Acquaintances of the man who killed 13 people at Fort Hood said he was a "ticking time bomb" and complained that their superior officers ignored clear warning signs.
A Connecticut investigation found that the perpetrator of the massacre at Sandy Hook Elementary School exhibit clear "warning signs" that the school district and others "missed opportunities" to address.
Not every mass killer gives off an air of impending menace. The perpetrators of the shootings in San Bernardino and Las Vegas did not telegraph their intentions. But most mass killers often display a clear set of similar warning signs: social isolation, depression, narcissism, resentment, a sudden fascination with firearms, and so on. When an individual raises fears that he might do something horrible, a GVRO gives friends, neighbors, family, and authorities a means of preventing a nightmare.

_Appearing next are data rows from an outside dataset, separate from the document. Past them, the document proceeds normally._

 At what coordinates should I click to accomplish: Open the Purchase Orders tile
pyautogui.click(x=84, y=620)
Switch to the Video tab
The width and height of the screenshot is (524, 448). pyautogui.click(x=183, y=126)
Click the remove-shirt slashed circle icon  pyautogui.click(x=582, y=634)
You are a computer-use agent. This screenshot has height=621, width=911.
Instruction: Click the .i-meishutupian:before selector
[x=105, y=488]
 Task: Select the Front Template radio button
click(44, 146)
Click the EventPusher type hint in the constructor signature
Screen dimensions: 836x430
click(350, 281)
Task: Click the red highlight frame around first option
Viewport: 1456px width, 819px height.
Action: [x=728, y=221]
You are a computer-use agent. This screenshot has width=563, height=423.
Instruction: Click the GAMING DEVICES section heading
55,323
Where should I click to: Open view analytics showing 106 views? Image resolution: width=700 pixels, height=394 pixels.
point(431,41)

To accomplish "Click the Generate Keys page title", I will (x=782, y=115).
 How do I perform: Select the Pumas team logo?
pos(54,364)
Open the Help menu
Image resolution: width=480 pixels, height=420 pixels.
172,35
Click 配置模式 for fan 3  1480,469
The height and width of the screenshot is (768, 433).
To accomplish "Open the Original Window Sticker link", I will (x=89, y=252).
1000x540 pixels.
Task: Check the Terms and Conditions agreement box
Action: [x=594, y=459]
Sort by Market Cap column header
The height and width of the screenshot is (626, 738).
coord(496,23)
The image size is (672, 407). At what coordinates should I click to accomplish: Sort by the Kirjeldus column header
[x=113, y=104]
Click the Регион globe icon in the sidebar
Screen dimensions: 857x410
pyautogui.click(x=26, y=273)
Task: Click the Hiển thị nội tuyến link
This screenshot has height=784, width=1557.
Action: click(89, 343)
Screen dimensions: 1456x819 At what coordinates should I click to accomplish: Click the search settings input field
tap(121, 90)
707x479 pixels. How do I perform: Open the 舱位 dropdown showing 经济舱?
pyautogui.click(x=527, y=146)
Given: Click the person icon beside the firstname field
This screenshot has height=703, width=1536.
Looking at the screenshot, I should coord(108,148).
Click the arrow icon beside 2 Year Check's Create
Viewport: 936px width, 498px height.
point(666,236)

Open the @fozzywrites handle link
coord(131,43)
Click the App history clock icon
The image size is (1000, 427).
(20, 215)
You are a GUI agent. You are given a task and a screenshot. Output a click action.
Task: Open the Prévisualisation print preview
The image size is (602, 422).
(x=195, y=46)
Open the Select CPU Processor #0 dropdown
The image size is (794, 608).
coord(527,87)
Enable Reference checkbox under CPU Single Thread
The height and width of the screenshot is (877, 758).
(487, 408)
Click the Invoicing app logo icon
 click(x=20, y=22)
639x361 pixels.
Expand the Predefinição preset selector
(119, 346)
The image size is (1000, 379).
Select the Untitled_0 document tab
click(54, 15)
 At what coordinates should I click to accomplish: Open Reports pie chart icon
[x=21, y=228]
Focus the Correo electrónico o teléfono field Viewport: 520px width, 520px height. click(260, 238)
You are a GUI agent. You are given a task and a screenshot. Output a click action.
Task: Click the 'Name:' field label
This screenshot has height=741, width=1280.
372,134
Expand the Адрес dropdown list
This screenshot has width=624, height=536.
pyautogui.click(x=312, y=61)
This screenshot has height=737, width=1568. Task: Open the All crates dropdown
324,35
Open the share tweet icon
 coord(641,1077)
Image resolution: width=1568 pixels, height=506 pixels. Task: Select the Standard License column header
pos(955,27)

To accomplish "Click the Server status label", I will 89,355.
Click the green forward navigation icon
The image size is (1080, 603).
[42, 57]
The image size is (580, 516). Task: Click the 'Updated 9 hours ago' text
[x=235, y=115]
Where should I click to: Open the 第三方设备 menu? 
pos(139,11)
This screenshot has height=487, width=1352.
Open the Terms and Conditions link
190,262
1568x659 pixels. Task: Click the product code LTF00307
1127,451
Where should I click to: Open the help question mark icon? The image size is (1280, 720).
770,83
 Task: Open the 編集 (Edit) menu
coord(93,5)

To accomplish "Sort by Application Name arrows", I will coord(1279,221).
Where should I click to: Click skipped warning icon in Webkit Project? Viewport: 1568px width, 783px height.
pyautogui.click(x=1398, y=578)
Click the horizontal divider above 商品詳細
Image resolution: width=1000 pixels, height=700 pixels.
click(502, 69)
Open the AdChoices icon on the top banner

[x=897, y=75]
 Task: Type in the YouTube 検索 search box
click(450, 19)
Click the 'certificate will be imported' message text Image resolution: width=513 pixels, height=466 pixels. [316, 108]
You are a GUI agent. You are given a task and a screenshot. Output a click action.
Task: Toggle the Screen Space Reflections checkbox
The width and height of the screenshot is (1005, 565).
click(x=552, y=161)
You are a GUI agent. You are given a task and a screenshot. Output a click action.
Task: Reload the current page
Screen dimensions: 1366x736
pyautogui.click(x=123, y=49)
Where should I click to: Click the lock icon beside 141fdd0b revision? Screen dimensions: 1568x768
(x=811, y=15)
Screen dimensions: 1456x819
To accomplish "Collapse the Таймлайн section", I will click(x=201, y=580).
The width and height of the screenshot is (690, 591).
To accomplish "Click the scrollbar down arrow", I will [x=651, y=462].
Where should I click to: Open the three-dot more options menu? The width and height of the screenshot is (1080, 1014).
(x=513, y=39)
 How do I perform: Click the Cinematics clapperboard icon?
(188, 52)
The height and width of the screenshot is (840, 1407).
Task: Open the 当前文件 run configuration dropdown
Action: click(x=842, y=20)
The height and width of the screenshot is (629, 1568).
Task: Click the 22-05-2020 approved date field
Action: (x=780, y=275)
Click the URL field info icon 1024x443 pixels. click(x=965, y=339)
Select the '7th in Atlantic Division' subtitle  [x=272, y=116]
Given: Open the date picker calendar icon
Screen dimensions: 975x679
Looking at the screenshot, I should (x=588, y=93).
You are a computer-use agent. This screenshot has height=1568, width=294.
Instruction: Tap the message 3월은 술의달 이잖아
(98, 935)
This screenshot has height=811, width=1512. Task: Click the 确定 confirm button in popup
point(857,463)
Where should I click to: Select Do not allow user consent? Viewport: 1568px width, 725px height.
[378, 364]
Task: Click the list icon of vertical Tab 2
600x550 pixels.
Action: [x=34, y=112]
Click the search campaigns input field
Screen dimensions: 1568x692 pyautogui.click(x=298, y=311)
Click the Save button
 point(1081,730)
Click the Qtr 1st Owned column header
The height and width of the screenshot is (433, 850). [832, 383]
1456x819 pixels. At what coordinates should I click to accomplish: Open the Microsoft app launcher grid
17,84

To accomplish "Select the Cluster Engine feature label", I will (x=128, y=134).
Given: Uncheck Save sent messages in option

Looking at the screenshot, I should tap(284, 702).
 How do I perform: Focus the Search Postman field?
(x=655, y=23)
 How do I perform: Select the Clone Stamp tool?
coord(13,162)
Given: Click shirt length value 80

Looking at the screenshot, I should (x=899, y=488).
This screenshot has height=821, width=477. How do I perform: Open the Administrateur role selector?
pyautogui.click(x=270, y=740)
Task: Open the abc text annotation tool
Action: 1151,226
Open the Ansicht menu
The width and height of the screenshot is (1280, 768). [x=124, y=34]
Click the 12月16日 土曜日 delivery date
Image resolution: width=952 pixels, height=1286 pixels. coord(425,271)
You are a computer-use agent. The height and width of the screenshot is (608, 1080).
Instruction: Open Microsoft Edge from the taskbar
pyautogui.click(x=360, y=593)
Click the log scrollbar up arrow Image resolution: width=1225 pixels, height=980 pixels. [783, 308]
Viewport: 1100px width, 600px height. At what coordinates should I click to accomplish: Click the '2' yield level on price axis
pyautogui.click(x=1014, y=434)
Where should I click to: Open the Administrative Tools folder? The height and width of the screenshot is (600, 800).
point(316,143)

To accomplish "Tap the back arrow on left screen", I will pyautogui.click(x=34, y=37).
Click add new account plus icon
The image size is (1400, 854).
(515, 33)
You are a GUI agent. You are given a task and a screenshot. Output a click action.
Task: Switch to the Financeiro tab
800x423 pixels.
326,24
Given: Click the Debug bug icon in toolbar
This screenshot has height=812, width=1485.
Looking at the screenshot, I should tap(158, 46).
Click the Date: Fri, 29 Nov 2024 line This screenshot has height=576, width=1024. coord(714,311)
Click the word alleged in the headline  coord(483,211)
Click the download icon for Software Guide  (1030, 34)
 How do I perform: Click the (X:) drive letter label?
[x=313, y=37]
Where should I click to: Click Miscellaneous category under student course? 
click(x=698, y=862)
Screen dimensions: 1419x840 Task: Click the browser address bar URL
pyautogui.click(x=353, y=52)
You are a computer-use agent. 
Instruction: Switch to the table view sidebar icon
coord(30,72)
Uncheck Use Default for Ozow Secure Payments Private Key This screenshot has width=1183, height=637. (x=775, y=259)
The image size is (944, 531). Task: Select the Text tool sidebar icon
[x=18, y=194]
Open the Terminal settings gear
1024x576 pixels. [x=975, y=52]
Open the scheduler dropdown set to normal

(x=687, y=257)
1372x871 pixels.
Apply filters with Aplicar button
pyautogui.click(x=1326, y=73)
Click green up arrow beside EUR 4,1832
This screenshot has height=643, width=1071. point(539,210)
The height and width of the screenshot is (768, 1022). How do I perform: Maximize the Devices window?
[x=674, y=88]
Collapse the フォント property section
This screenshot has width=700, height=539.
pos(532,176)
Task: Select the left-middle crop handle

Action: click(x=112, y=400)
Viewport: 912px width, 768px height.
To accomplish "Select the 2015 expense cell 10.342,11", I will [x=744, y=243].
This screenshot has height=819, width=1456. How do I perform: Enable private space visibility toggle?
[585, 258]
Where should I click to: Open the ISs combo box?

The other advantage of GVROs, as French notes, is that they do not constitute "collective punishment."
The vast majority of gun owners in the U.S. will never hurt anyone, so they naturally bristle at the idea that they should be forced to give up their rights because a minuscule percentage of others abuse those rights. (And the percentage truly is minuscule: 73 million Americans own a firearm; 5 million Americans own an AR-15. As the Richmond-based Fourth Circuit Court has noted, "in 2012, the number of AR- and AK-style weapons manufactured and imported into the United States was more than double the number of Ford F-150 trucks sold, the most commonly sold vehicle in the United States." Yet in 2014 rifles of all types, not just assault-style rifles, accounted for fewer than 250 homicides.)
Collective punishment should offend not just gun owners, but any American who believes in individual responsibility and due process. And, in fact, liberals generally abhor the collective-punishment model when it is imposed in other circumstances or on other populations—e.g., on Middle Easterners and Muslims by policies such as the Trump travel ban.
For similar reasons, liberals also recoiled against many policies of the Bush administration, such as warrantless wiretapping and suspending the habeas corpus rights of alleged enemy combatants, imposed in the name of saving lives. Such policies were not only unconstitutional, liberals argued, they were also ineffective—precisely the points most conservatives make about gun control. (Hence it's worth noting that GVRO's raise legitimate due-process concerns, and need to be crafted carefully to minimize such concerns.)
Arguments about constitutionality and effectiveness are worth having. But Americans should not let their disagreements about other measures stand in the way of the things that (a) are constitutional, (b) would be effective, and (c) both sides can agree on.
So far fewer than half a dozen states have GVROs. Virginia considered, but defeated, a similar proposal (although the state does now require domestic abusers who have been served with a protective order to surrender their firearms). If Americans want to do something genuinely useful about mass shootings, passing GVRO legislation throughout the country seems like the obvious next step.